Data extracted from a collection

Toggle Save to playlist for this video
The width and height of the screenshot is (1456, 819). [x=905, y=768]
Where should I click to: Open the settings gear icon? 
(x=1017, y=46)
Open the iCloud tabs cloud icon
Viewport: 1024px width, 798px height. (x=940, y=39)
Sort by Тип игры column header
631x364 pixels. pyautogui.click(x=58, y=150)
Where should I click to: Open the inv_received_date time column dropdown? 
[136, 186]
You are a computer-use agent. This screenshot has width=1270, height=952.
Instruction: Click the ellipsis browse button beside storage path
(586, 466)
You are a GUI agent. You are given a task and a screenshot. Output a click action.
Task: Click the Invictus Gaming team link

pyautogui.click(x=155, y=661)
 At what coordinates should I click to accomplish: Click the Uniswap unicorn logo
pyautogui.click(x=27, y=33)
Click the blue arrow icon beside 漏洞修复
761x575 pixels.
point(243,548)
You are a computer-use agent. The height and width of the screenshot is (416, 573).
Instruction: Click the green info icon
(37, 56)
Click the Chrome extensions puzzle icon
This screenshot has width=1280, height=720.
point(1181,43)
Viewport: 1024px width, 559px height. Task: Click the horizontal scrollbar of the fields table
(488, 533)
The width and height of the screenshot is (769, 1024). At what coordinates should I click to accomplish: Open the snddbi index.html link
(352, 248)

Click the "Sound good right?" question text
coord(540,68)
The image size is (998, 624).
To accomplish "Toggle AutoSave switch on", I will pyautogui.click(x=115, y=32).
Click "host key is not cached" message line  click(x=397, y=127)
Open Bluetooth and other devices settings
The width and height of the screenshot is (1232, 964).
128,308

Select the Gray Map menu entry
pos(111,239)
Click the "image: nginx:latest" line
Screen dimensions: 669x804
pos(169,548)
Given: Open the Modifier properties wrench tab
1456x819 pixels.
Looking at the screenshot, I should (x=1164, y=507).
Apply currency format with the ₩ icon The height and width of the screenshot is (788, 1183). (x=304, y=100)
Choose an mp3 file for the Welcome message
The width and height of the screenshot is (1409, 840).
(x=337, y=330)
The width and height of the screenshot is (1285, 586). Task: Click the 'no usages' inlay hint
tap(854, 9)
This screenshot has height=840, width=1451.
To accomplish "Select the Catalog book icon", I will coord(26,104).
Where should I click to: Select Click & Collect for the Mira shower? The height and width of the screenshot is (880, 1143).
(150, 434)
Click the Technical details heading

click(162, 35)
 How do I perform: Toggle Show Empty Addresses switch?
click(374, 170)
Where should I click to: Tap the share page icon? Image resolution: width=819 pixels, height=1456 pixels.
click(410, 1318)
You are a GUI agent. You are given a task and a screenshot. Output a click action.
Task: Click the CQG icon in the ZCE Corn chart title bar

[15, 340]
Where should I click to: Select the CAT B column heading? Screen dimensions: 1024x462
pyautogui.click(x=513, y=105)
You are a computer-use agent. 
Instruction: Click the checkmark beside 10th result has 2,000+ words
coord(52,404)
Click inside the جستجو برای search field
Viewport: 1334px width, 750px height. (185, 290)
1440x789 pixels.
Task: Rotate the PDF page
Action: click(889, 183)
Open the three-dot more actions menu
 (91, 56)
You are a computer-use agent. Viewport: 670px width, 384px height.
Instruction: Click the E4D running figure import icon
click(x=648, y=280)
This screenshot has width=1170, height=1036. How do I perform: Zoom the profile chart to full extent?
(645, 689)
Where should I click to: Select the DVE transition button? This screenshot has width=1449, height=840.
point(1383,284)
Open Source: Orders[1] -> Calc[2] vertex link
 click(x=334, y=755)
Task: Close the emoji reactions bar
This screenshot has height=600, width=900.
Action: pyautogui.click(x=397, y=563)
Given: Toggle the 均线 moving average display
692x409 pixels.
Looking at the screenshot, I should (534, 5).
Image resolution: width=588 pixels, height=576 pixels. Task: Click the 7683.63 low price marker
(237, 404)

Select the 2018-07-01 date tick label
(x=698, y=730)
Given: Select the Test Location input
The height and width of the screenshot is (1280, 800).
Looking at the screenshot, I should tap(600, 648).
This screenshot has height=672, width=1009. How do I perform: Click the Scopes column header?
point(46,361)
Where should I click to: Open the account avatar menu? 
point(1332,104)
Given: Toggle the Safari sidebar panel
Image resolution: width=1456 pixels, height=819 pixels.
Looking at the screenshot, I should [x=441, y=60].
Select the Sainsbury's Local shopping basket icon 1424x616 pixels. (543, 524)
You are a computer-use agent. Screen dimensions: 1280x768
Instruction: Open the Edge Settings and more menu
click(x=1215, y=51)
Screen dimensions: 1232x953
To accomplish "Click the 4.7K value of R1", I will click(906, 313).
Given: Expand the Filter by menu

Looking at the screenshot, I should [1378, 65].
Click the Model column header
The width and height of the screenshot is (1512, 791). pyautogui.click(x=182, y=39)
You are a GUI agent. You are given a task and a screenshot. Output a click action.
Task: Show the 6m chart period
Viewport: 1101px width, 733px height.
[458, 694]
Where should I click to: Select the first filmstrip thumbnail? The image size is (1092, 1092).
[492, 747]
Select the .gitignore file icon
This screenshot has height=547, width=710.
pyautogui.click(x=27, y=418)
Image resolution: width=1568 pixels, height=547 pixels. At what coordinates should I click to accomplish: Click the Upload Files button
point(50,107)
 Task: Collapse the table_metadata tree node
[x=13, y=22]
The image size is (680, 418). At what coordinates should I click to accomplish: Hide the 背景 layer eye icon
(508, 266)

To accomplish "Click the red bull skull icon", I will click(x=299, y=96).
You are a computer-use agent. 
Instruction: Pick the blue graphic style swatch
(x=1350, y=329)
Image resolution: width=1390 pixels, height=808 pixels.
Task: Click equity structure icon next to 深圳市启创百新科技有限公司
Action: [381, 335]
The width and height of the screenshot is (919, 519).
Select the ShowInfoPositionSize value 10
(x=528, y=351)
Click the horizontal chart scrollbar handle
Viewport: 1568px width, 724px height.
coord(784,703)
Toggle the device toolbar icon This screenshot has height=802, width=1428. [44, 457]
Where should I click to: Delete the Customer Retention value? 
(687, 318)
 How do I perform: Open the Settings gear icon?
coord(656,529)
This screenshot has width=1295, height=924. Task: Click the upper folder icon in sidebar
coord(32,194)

TASK REQUIREMENTS -
Copy out every line of the material from the one containing "Select the 2018-07-01 date tick label" down through the one containing "will click(x=299, y=96).", with no changes.

RESPONSE TO THE TASK -
Select the 2018-07-01 date tick label
(x=698, y=730)
Given: Select the Test Location input
The height and width of the screenshot is (1280, 800).
Looking at the screenshot, I should tap(600, 648).
This screenshot has height=672, width=1009. How do I perform: Click the Scopes column header?
point(46,361)
Where should I click to: Open the account avatar menu? 
point(1332,104)
Given: Toggle the Safari sidebar panel
Image resolution: width=1456 pixels, height=819 pixels.
Looking at the screenshot, I should [x=441, y=60].
Select the Sainsbury's Local shopping basket icon 1424x616 pixels. (543, 524)
You are a computer-use agent. Screen dimensions: 1280x768
Instruction: Open the Edge Settings and more menu
click(x=1215, y=51)
Screen dimensions: 1232x953
To accomplish "Click the 4.7K value of R1", I will click(906, 313).
Given: Expand the Filter by menu

Looking at the screenshot, I should [1378, 65].
Click the Model column header
The width and height of the screenshot is (1512, 791). pyautogui.click(x=182, y=39)
You are a GUI agent. You are given a task and a screenshot. Output a click action.
Task: Show the 6m chart period
Viewport: 1101px width, 733px height.
[458, 694]
Where should I click to: Select the first filmstrip thumbnail? The image size is (1092, 1092).
[492, 747]
Select the .gitignore file icon
This screenshot has height=547, width=710.
pyautogui.click(x=27, y=418)
Image resolution: width=1568 pixels, height=547 pixels. At what coordinates should I click to accomplish: Click the Upload Files button
point(50,107)
 Task: Collapse the table_metadata tree node
[x=13, y=22]
The image size is (680, 418). At what coordinates should I click to accomplish: Hide the 背景 layer eye icon
(508, 266)

To accomplish "Click the red bull skull icon", I will click(x=299, y=96).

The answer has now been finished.